Red Hat Bugzilla – Bug 629719
random failures when notifying kernel of changes to partitioned md (isw) device's partition table
Last modified: 2010-09-22 00:09:16 EDT
The following was filed automatically by anaconda:
anaconda 14.15 exception report
Traceback (most recent call first):
File "/usr/lib64/python2.7/site-packages/pyanaconda/storage/formats/__init__.py", line 266, in create
raise FormatCreateError("invalid device specification", self.device)
File "/usr/lib64/python2.7/site-packages/pyanaconda/storage/formats/fs.py", line 849, in create
DeviceFormat.create(self, *args, **kwargs)

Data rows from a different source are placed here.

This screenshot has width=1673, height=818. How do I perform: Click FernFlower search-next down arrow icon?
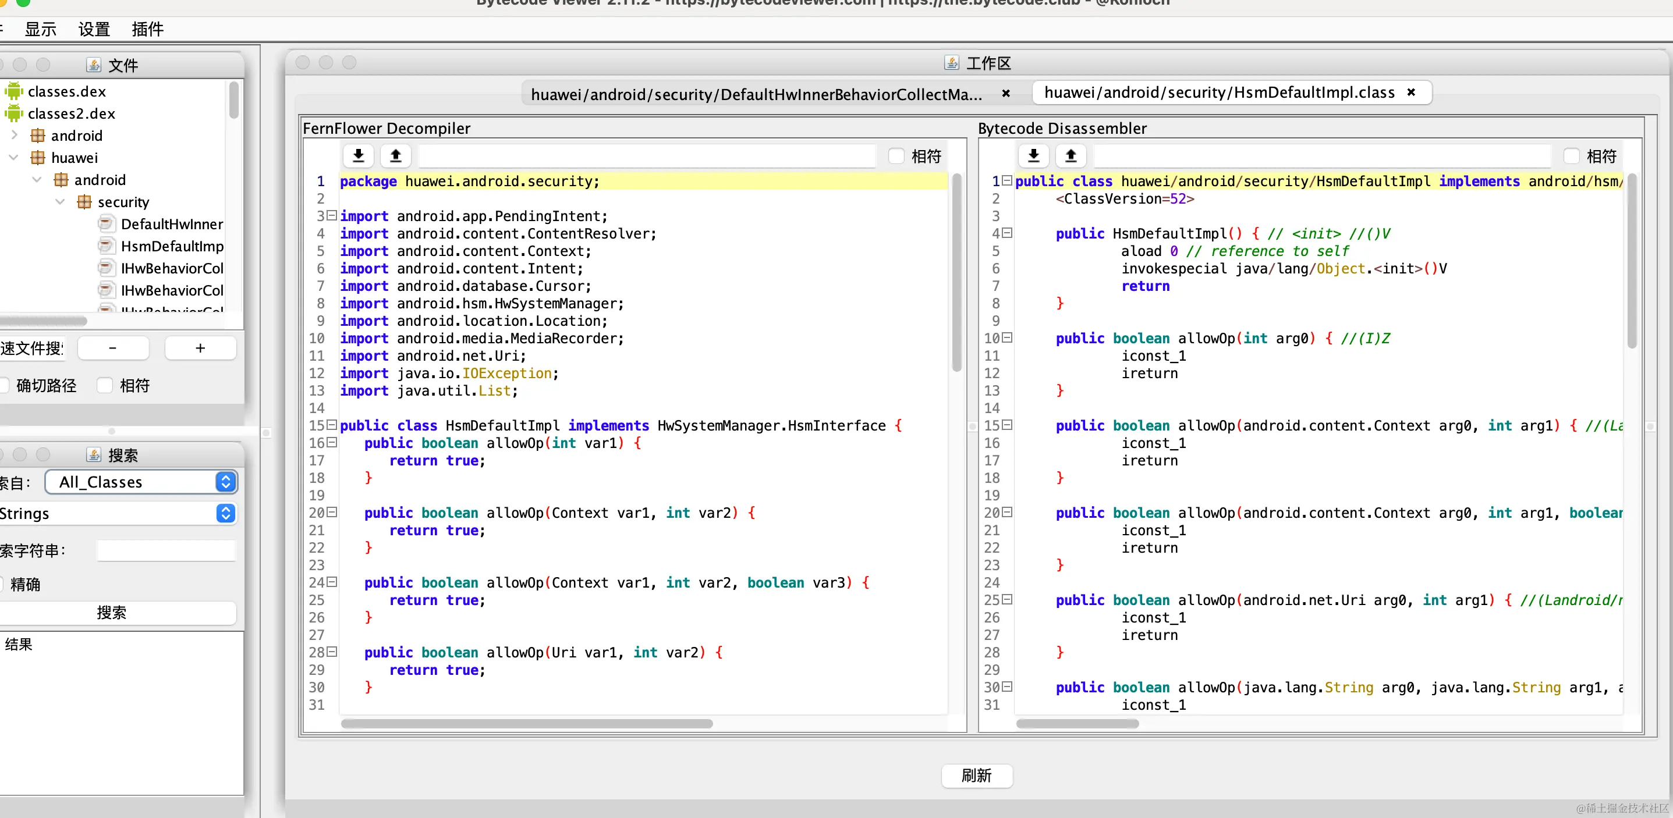pyautogui.click(x=358, y=156)
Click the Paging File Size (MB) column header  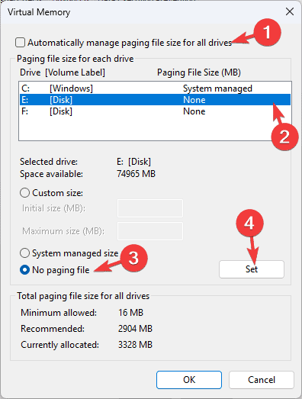tap(199, 72)
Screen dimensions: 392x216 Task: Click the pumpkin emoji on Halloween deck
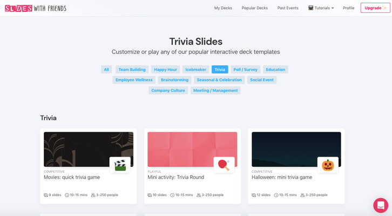(328, 165)
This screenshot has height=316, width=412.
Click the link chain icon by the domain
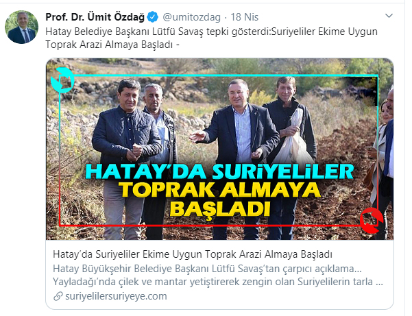58,296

File "/usr/lib64/python2.7/site-packages/pyanaconda/storage/deviceaction.py", line 290, in execute
File "/usr/lib64/python2.7/site-packages/pyanaconda/storage/devicetree.py", line 700, in processActions
File "/usr/lib64/python2.7/site-packages/pyanaconda/storage/__init__.py", line 313, in doIt
File "/usr/lib64/python2.7/site-packages/pyanaconda/packages.py", line 109, in turnOnFilesystems
File "/usr/lib64/python2.7/site-packages/pyanaconda/dispatch.py", line 212, in moveStep
rc = stepFunc(self.anaconda)
File "/usr/lib64/python2.7/site-packages/pyanaconda/dispatch.py", line 131, in gotoNext
File "/usr/lib64/python2.7/site-packages/pyanaconda/gui.py", line 1174, in nextClicked
FormatCreateError: ('invalid device specification', '/dev/md127p3')
Created an attachment (id=442710)
Attached traceback automatically from anaconda.

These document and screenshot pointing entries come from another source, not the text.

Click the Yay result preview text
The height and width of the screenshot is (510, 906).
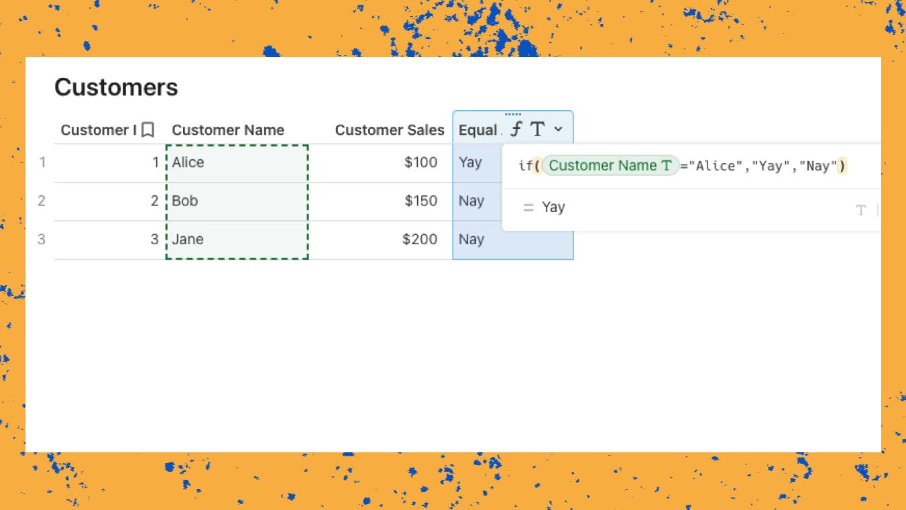pyautogui.click(x=554, y=207)
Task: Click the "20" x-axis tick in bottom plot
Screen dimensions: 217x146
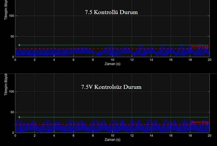Action: point(209,136)
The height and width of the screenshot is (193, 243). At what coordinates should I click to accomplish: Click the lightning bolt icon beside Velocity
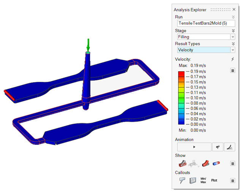233,60
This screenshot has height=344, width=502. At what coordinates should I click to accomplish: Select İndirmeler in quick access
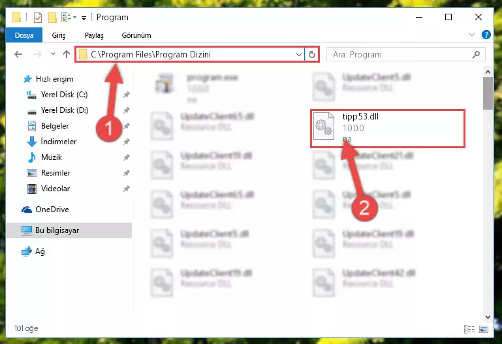(x=59, y=142)
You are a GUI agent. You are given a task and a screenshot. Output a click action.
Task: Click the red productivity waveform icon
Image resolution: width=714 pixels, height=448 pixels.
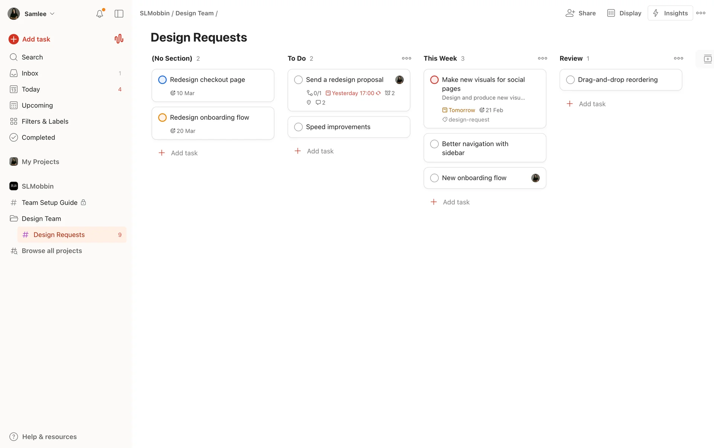pos(119,39)

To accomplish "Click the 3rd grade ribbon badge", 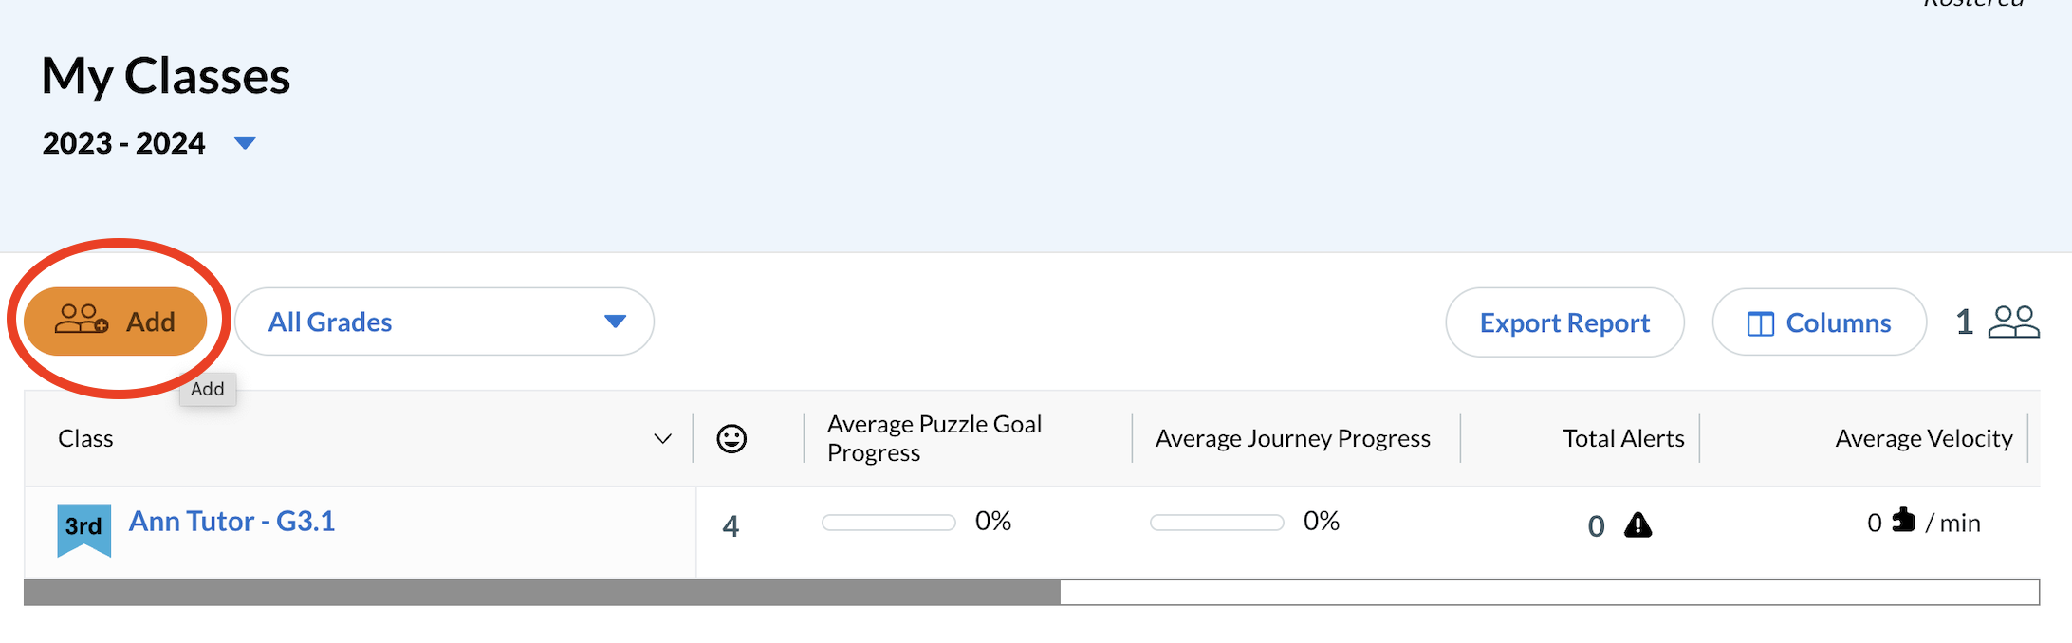I will tap(83, 527).
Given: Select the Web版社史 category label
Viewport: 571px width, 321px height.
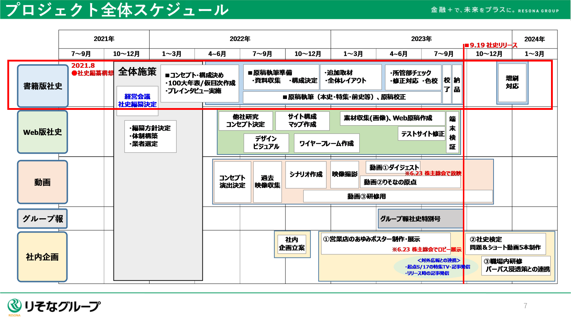Looking at the screenshot, I should 42,132.
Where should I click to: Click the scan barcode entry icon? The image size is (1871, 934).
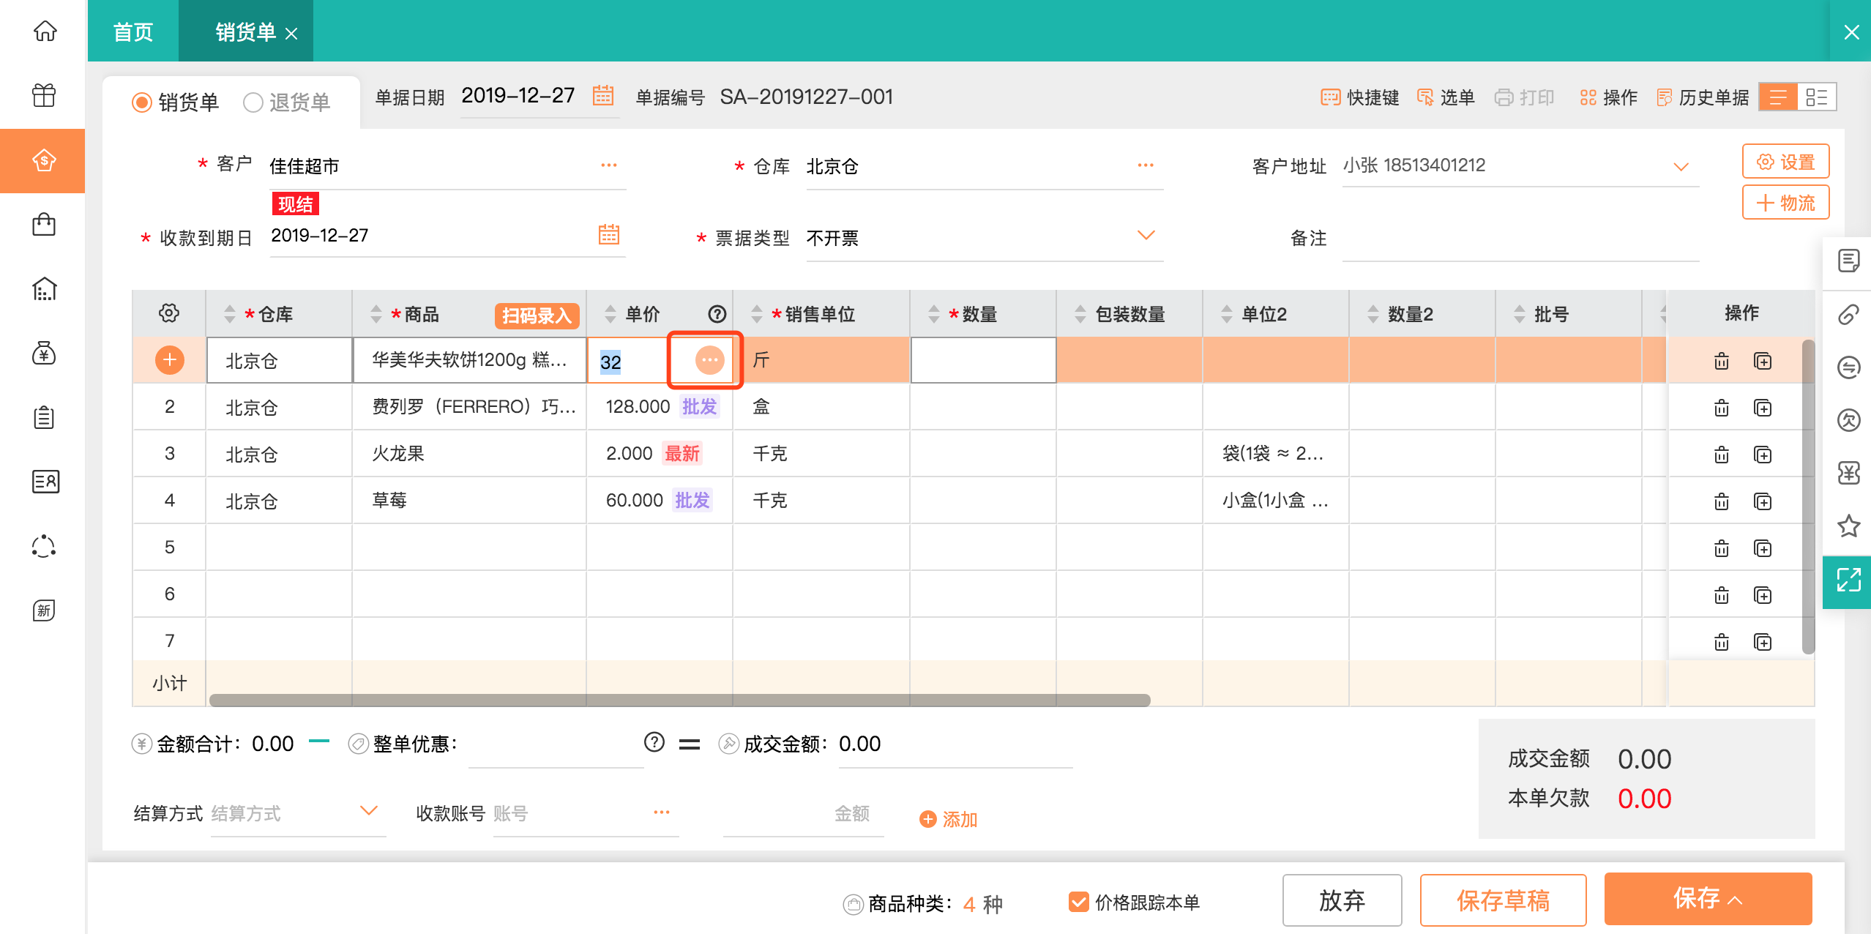pyautogui.click(x=534, y=315)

I'm not sure I can reproduce this. I just tried and noticed /dev/md127p3 was of type 'unknown'. So I'm not sure if it was left like that by the previous installation (which generated the traceback above) or the installation before that (which ended in a traceback caused with the iscsi target).
I now deleted all linux partitions and will see whether I can reproduce this with no unknown-type partitions :)
*** Bug 629730 has been marked as a duplicate of this bug. ***
I first tried deleting the unknown-type partition within anaconda with fdisk and then just continuing - this led to the same error and I was not sure whether the fdisk-changed were being reflected.
So I rebooted and gave it another try - and the unknown-type partition was back (I figure this bug causes that type of partitions). I went ahead and deleted the unknown-type partition in the anaconda partitioning tool - but the same happened anyway, see the duplicate bug.
By the way, this is Fedora 14 Alpha RC4 x86_64 with 4 SATA-II disks in a RAID 10 :)
Adding Fedora 14 Beta Blocker according to https://fedoraproject.org/wiki/QA:Testcase_Install_to_BIOS_RAID which has Beta release level on https://fedoraproject.org/wiki/Test_Results:Fedora_14_Alpha_RC4_Install#General_Tests
I encountered this with F14-Alpha x86_64 on 2 RAID 1 disks. The partitioning also failed on /md127p3.
Partition Mount FS
md127p1 /boot ext2
md127p2 -- swap
md127p3 / ext4
md127p4 -- extended
md127p5 /home ext4
Discussed at today's blocker review meeting. Accepted as a Beta blocker under the criterion "The installer must be able to create and install to software, hardware or BIOS RAID-0, RAID-1 or RAID-5 partitions for anything except /boot".
What are the plans for addressing and assessing this bug? We'd love to have more information before the next blocker meeting this Friday.
(In reply to comment #7)
> I encountered this with F14-Alpha x86_64 on 2 RAID 1 disks. The partitioning
> also failed on /md127p3.
Ben, can you please attach the exception report to this bug so we can use that information to isolate the problem?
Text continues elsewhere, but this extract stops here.